On the flip side, the performances are fantastic, all the way from Garfield and Stone, to Foxx, DeHann, and Sally Field, an almost unrecognizable Paul Giamatti, and Colm Feore too. Webb knows how to direct his cast, which makes the performances really fantastic. Garfield has an easy charm about him, and the chemistry with Stone is wonderful. Likewise, Foxx is perfectly unhinged, goofy, and malevolently badass, just as DeHann makes Harry seem like a psychopath with nothing to lose.

In terms of the script’s failures, we’ve seen these kind of writing issues before from Alex Kurtzman and Roberto Orci, in their previous films Cowboys & Aliens, and even Star Trek Into Darkness (co-screenwriter Jeff Pinkner is also listed as a writer for the film, but I can’t say what effect he may have had on the script). This time, the result just feels even more jumbled thanks to the fact that we’re essentially dealing with two villains at once (three if you count one other appearance near the end).

While the first film was a little flawed, I think it was a fantastic reboot for the Spider-Man franchise, and I would even praise screenwriters James Vanderbilt, Alvin Sargent and Steve Kloves for succeeding where this film’s trio of writers have somewhat failed.

Even some of the quirky moments of this new film take away from the film’s own successes, as when Electro somehow takes on god-like powers and can change himself into current and teleport himself around through electrical lines.
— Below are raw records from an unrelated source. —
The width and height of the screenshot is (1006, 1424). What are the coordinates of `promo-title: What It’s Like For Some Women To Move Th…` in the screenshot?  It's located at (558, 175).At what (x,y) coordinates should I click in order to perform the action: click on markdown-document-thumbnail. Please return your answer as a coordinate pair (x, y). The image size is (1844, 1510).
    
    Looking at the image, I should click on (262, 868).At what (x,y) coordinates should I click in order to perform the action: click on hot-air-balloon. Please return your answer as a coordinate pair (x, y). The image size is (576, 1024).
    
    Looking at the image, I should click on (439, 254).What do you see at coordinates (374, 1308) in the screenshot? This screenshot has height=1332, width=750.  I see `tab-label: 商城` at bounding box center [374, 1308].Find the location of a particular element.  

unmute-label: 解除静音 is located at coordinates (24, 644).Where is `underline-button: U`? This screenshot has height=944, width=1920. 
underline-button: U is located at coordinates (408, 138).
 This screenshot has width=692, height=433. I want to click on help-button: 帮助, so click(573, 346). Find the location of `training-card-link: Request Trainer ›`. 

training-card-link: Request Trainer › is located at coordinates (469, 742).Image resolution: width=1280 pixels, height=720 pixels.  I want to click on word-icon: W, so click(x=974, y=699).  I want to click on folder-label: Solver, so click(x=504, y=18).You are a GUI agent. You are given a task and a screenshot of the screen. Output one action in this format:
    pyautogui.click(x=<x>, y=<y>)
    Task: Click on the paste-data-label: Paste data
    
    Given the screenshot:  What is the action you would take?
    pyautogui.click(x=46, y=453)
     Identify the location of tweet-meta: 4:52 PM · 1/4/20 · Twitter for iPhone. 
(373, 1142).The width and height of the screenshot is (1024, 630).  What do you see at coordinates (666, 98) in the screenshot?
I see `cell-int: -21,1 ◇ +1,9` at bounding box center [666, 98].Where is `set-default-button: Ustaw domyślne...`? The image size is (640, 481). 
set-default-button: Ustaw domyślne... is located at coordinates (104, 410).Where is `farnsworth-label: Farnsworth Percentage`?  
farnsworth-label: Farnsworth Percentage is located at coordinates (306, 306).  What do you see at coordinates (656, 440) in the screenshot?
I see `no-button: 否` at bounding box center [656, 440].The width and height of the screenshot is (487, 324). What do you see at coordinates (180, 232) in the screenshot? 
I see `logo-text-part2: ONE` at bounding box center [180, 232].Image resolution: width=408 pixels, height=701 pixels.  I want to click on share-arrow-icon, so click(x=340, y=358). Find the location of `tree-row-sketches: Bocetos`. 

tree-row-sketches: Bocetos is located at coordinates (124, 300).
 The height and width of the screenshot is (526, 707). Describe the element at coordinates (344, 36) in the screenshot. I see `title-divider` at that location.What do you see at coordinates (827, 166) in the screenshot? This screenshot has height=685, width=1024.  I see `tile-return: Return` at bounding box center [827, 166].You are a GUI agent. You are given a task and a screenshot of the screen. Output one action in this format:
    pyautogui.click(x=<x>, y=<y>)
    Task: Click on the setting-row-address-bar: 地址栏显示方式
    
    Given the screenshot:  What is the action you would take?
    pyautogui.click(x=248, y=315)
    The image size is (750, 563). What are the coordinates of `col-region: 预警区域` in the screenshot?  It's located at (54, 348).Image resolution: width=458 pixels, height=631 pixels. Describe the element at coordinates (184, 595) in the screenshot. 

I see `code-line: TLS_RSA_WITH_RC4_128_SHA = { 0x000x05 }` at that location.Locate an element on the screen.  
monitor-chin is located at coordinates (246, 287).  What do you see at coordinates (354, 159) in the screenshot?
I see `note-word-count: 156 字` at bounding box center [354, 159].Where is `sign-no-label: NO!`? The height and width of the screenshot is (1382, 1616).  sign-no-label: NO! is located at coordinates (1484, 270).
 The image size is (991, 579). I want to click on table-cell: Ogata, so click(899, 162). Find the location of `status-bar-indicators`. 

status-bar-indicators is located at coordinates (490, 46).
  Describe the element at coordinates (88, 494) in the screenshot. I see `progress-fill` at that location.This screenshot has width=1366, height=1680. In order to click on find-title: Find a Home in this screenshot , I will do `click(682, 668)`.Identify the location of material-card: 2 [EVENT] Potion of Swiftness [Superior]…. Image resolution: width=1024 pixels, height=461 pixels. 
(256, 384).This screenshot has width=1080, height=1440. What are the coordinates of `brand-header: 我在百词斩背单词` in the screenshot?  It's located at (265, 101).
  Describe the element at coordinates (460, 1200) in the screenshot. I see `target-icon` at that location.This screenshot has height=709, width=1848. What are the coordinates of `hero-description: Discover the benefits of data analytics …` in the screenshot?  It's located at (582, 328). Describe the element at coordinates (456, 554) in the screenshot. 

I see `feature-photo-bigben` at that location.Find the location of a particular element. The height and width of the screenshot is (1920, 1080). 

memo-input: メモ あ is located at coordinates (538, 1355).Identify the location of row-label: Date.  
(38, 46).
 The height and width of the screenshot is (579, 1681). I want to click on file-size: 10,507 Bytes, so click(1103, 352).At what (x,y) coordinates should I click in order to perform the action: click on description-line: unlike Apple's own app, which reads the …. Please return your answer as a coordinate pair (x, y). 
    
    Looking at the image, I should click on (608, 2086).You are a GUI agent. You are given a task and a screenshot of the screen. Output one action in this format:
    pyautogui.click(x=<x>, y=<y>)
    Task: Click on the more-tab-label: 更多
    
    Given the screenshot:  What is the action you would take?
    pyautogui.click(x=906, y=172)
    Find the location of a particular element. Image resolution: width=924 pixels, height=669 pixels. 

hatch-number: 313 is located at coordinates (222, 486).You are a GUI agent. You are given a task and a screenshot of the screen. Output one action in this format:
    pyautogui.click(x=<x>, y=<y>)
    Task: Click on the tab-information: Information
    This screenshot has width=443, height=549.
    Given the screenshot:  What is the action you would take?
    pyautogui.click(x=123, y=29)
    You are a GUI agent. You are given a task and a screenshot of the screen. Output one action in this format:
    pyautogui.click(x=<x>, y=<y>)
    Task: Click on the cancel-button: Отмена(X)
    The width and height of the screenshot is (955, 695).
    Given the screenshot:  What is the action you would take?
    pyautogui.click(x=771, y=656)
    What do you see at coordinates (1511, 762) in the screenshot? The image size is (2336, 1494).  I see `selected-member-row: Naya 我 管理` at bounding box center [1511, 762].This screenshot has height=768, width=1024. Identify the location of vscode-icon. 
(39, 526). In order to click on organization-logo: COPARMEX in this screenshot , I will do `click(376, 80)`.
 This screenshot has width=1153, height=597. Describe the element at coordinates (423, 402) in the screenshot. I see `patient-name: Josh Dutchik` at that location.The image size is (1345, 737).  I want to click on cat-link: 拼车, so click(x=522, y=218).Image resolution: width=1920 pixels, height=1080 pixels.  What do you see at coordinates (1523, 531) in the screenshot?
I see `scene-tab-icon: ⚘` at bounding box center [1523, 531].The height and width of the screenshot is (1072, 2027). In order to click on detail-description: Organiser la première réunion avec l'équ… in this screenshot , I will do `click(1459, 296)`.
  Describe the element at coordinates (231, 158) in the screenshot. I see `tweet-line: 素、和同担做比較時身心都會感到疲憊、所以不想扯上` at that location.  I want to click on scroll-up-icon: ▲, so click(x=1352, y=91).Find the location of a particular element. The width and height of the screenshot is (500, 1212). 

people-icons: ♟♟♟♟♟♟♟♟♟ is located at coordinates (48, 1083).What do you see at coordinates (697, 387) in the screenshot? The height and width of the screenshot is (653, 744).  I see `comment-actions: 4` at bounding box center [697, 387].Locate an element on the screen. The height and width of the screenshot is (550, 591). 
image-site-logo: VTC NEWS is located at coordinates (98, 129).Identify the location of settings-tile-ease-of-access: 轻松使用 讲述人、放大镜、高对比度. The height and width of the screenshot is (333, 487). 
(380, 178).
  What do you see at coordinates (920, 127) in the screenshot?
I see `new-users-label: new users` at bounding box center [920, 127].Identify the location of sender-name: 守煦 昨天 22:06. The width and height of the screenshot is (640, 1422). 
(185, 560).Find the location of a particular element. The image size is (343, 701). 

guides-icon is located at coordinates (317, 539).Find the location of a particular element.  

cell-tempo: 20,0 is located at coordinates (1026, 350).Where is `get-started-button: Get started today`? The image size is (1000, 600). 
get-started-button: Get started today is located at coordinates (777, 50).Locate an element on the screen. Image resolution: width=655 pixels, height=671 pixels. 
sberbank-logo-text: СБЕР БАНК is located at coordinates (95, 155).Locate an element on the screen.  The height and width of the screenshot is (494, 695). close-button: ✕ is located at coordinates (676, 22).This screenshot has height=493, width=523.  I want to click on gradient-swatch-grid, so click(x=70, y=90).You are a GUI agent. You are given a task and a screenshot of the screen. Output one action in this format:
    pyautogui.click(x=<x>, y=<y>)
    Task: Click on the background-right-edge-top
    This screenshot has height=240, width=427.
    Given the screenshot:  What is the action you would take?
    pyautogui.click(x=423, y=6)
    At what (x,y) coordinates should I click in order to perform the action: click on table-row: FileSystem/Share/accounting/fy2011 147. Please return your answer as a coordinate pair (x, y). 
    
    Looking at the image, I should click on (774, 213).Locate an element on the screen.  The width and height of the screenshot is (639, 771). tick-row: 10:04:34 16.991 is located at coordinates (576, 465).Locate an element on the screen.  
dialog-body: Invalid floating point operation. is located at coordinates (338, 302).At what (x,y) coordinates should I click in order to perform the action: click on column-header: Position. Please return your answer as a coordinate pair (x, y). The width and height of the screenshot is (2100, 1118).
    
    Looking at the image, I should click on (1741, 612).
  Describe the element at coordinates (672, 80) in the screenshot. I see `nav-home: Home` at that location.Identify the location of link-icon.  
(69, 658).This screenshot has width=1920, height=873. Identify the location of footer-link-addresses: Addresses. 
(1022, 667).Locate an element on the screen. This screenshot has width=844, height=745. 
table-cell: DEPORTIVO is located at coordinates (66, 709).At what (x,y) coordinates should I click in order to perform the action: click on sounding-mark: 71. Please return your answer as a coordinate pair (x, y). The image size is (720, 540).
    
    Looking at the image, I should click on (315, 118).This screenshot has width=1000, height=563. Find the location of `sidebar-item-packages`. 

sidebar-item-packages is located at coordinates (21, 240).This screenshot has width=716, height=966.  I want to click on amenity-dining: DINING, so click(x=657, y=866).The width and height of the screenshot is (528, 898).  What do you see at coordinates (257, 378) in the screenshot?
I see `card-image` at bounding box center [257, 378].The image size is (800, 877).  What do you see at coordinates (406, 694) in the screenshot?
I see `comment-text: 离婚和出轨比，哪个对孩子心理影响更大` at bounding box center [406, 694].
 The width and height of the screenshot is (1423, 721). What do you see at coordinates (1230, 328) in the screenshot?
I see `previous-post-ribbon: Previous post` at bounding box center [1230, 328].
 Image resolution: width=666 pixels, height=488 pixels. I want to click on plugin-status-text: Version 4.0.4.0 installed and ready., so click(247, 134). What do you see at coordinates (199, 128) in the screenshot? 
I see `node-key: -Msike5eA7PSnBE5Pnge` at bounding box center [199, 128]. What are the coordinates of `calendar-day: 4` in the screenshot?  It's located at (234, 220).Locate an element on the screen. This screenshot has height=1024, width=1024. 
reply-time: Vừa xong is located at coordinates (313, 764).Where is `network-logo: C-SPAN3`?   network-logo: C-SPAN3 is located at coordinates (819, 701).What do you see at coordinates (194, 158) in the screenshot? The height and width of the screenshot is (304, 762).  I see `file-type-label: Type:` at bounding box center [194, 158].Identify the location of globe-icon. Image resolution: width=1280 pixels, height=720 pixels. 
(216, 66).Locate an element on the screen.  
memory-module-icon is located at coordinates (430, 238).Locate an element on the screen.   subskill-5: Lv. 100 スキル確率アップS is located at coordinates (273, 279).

Why he has the abilities of Doctor Manhattan, I’ll never know, but the power is made all the sillier when he disappears through a power outlet, and closes the little cover on it behind him. I’m not even kidding.

As a long-time Spider-Man fan (I have a Spider-Man film camera from when I was 5-years-old) I can forgive a lot of the film’s problems, because it does follow the web-slinger’s style, but you can’t really fit all of Spider-Man’s quirks in the same film without making it seem erratic, rather than clever.

I also have a hard time with any elements that feel like they are being re-used from the original Spider-Man films, and this time out there are many. Some of those elements are hard to avoid, but it does make me feel like this film isn’t trying hard enough to be its own story.

All of this brings me back to the rating, which has been difficult to figure out.

Weighing out the good and the bad ended up being the only way I could rate The Amazing Spider-Man 2, and even then I think I’m being overly kind. The film will no doubt please many more forgiving audiences, and it’s bound to rake in oodles of cash at the box office, but if I had to pick a film, I would still rather watch Alfred Molina in Spider-Man 2 versus the goofy villains in this reboot.